According to Loyd, filing jointly may result in larger payments, but you must consider the other trade-offs before filing separately to minimize your expenditures.
Medical expense deductions
Separate filings may also be considered if you have large medical costs, according to Marianela Collado, a CFP and CPA with Tobias Financial Advisors in Plantation, Florida.
She explained that if you itemize your deductions, you can claim a tax benefit for unreimbursed medical expenditures that exceed 7.5% of your adjusted gross income.
For example, if you have an adjusted gross income of $100,000, you can deduct qualified expenditures in excess of $7,500. The smaller your income, the easier it is to cross that line.
Spouses filing separately, on the other hand, must either itemize or take the standard deduction, according to Collado. They are unable to employ other tactics.
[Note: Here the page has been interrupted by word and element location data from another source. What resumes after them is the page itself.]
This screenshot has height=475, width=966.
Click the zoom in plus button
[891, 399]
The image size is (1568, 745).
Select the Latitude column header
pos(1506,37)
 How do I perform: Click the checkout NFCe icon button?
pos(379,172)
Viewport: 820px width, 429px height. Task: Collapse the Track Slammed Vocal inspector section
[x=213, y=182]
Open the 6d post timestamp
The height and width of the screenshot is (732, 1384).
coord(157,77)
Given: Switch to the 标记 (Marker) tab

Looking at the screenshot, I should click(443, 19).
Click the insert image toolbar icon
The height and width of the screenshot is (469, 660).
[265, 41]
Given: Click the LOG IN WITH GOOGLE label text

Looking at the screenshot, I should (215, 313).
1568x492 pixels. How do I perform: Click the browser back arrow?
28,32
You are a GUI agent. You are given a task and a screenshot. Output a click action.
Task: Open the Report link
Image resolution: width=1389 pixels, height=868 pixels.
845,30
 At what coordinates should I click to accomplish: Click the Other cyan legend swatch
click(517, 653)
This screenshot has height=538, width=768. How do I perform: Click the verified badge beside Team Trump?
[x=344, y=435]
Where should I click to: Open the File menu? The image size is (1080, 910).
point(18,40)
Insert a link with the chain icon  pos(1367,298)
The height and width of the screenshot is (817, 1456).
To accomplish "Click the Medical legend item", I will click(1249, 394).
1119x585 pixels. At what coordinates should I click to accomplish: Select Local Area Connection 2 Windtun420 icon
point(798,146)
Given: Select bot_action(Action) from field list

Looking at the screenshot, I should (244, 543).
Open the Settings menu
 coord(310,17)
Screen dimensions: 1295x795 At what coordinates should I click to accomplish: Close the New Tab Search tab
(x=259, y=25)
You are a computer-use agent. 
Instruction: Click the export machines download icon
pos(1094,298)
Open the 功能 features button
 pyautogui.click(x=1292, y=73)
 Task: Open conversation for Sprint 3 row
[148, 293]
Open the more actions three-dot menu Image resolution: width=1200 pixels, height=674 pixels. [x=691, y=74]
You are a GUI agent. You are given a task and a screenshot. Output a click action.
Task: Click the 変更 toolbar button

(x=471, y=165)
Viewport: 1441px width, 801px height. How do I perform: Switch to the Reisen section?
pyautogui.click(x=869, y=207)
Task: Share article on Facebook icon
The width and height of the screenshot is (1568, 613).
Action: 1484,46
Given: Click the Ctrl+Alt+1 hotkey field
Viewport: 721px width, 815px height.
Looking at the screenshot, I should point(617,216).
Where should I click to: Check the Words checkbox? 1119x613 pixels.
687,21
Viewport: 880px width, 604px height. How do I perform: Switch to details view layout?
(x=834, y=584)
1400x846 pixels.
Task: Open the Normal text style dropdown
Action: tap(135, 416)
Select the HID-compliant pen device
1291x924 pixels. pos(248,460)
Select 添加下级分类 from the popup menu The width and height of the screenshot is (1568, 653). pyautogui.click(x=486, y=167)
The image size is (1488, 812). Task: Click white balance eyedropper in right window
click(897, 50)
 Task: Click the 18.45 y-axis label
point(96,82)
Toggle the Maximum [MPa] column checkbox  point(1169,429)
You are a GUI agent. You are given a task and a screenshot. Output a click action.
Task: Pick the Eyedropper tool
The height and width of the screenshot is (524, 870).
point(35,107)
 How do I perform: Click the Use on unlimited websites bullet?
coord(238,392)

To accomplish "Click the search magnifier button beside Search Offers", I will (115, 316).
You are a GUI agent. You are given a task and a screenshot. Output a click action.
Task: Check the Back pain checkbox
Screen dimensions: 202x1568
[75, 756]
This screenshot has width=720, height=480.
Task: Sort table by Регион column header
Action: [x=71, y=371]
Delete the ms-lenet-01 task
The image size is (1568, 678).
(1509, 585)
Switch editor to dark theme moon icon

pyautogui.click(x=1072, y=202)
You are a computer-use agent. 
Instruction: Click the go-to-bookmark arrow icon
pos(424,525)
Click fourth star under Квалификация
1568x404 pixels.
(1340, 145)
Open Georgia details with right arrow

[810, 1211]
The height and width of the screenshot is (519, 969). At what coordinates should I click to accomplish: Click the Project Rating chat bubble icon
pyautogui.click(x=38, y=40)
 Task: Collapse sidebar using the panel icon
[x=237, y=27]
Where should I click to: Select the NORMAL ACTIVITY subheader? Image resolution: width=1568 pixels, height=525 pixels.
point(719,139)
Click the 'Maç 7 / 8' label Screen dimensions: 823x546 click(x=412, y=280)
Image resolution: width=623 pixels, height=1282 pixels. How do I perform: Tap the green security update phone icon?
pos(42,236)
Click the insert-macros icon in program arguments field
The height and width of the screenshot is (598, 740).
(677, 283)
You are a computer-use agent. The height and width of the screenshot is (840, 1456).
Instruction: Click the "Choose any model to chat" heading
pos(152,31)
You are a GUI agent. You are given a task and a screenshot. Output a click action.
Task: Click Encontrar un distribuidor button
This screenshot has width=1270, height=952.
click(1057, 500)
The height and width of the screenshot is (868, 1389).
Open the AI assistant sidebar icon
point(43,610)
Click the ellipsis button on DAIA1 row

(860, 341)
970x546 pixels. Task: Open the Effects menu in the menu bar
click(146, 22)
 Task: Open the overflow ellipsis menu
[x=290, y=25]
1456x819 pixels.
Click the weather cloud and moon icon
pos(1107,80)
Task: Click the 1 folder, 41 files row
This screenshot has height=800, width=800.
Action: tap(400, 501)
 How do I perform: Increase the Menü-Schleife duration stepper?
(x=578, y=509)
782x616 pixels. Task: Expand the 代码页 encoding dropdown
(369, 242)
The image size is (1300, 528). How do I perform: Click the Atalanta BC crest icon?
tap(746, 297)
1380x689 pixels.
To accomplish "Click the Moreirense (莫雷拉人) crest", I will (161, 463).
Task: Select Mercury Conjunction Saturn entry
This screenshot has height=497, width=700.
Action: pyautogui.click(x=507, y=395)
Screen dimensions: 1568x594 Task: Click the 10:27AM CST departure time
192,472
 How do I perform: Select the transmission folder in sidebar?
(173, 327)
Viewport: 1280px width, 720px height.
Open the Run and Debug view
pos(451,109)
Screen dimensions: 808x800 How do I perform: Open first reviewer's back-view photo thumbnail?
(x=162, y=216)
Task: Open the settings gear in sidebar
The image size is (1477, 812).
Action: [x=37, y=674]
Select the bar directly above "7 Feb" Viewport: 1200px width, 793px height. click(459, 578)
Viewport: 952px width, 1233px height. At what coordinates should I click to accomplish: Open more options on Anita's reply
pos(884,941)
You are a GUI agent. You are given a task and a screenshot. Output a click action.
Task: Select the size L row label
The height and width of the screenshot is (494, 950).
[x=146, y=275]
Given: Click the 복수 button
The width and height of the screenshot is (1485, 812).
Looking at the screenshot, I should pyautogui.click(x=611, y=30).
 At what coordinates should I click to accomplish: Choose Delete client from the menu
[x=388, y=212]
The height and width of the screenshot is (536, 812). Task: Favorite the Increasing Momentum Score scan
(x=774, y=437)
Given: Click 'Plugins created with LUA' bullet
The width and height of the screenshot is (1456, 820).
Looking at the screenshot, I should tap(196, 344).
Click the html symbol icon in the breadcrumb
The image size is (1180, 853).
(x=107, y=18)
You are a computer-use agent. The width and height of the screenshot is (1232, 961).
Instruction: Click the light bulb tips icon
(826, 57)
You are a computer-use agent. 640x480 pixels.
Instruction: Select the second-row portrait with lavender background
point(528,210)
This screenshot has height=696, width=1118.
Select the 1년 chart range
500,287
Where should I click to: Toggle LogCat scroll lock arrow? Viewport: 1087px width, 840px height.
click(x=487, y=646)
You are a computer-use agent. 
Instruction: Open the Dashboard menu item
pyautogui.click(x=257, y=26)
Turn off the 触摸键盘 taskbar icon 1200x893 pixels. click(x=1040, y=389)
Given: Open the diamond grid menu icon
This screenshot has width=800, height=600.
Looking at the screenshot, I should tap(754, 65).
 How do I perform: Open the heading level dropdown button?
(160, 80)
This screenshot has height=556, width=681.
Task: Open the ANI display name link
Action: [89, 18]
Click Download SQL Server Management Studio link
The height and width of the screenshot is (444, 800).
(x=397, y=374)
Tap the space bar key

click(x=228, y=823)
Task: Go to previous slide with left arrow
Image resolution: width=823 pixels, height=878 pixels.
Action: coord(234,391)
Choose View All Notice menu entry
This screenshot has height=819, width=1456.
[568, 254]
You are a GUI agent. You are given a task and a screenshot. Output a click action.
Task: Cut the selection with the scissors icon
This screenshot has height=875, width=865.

Financial infidelity is another prevalent cause for filing taxes separately.
For example, if you’ve separated from your spouse and can’t rely on them to file taxes correctly or on time, you may detach returns, according to Monica Dwyer, a CFP, vice president and wealth adviser at Harvest Financial Advisors in West Chester, Ohio.
“You’re putting yourself at risk for that information,” she explained, adding how signing a joint return may expose you to accountability for errors or tax fraud.
Furthermore, there is no statute of limitations for the IRS to investigate accusations of fraud, which increases the danger for divorcing couples.
Trade-offs of filing separately
“If couples plan on filing separately, they must consider what they are forfeiting,” said John Gehri, a CFP and vice president of Harvest Financial Advisors in West Chester, Ohio. Most separate filers, for example, are unable to make Roth individual retirement account contributions because the IRS has reduced the modified adjusted gross income maximum to $10,000. Other write-offs for separate filers, such as the student loan interest deduction, education tax credits, and others, are either blocked or limited, according to Gehri. Whether you’re working with a tax expert or filing on your own, he recommends evaluating the figures both ways before deciding on a status.
“As a general rule, I try to avoid filing separately,” The Wealth Planner’s Loyd noted. “You don’t want your tax return to be in the spotlight.”